• DATA SHOWN:
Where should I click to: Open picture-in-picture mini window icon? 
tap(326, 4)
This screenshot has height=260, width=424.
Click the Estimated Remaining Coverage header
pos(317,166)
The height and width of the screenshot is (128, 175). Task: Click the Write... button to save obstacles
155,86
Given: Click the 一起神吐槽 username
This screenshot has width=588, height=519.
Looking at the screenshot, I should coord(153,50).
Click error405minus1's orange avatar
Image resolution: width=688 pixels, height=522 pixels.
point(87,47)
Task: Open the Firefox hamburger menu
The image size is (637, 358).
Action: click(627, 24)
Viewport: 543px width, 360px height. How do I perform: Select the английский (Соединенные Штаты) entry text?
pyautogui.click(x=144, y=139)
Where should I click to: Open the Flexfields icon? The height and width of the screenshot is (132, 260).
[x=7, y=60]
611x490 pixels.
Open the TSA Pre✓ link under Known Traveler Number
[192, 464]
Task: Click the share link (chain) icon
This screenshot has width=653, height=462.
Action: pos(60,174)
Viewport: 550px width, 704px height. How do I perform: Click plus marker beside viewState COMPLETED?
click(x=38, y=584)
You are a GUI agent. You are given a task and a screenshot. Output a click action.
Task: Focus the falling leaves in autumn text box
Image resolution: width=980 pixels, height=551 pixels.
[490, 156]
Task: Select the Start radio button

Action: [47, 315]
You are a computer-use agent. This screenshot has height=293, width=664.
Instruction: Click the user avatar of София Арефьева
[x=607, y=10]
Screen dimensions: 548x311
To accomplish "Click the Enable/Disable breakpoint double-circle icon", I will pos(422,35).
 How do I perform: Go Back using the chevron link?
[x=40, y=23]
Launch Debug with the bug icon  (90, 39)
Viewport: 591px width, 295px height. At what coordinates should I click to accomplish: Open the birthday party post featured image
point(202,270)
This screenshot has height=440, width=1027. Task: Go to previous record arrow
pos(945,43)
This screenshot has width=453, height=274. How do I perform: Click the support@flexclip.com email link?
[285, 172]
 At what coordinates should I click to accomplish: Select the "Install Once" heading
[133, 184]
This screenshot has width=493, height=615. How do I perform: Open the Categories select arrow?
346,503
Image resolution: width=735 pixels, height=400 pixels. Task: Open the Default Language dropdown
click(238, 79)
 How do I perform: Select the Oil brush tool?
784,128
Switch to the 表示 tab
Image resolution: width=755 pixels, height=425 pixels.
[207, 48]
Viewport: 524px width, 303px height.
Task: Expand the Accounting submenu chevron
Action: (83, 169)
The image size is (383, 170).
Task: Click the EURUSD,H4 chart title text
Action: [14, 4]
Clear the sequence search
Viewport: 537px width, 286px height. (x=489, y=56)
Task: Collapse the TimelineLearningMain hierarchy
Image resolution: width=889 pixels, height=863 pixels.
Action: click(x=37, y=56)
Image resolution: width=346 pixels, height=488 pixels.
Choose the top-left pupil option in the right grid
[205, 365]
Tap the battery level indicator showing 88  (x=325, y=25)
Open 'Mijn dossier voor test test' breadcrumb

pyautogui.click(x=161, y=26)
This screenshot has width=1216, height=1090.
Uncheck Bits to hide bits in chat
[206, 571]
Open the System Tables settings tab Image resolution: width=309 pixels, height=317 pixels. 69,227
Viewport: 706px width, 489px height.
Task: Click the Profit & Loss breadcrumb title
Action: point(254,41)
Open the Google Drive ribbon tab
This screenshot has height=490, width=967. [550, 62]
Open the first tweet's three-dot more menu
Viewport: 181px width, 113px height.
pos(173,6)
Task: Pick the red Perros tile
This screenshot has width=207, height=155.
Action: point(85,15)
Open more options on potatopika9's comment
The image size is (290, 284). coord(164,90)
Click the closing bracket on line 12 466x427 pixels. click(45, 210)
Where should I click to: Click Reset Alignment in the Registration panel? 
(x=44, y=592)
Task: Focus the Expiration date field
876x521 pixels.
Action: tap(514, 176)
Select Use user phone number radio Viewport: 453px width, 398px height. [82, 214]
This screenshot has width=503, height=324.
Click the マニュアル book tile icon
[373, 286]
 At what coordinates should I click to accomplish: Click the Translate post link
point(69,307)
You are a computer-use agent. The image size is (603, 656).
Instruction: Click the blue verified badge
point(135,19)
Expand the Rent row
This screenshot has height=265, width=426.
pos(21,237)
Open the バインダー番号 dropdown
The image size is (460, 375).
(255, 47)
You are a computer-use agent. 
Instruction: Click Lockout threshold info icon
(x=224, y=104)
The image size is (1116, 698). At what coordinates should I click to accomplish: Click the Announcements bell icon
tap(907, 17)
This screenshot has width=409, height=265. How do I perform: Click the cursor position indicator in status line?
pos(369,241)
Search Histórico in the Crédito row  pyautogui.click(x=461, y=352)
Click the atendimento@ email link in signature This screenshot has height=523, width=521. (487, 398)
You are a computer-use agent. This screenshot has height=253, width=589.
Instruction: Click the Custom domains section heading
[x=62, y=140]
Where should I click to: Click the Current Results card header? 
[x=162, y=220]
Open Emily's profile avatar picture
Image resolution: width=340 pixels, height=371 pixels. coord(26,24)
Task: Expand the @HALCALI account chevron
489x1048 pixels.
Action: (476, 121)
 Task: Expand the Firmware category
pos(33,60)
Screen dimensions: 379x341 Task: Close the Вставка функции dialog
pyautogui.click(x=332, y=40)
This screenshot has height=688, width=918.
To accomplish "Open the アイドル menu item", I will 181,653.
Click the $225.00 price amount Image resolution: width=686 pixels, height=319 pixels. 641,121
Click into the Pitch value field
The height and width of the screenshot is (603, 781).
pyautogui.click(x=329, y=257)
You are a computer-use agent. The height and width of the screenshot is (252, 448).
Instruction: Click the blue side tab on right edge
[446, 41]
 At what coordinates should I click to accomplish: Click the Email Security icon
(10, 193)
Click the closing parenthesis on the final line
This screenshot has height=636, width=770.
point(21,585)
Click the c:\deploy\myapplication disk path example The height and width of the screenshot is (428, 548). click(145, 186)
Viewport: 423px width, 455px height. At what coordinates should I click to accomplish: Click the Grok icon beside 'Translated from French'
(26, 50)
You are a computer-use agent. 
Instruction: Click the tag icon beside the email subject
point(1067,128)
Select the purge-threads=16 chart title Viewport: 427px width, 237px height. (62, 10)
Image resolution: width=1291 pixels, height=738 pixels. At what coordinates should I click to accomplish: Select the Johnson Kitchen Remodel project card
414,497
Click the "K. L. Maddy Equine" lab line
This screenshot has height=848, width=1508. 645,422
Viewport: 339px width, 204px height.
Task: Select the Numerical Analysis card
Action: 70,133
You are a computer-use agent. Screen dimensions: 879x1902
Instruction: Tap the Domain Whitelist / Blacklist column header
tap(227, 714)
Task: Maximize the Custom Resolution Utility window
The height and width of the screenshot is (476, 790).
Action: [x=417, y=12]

• WORK INSTRUCTION:
The string "closing" shows up in some lines of the listing. Copy each such line.

• SOLUTION BELOW:
Click the closing bracket on line 12 466x427 pixels. click(45, 210)
Click the closing parenthesis on the final line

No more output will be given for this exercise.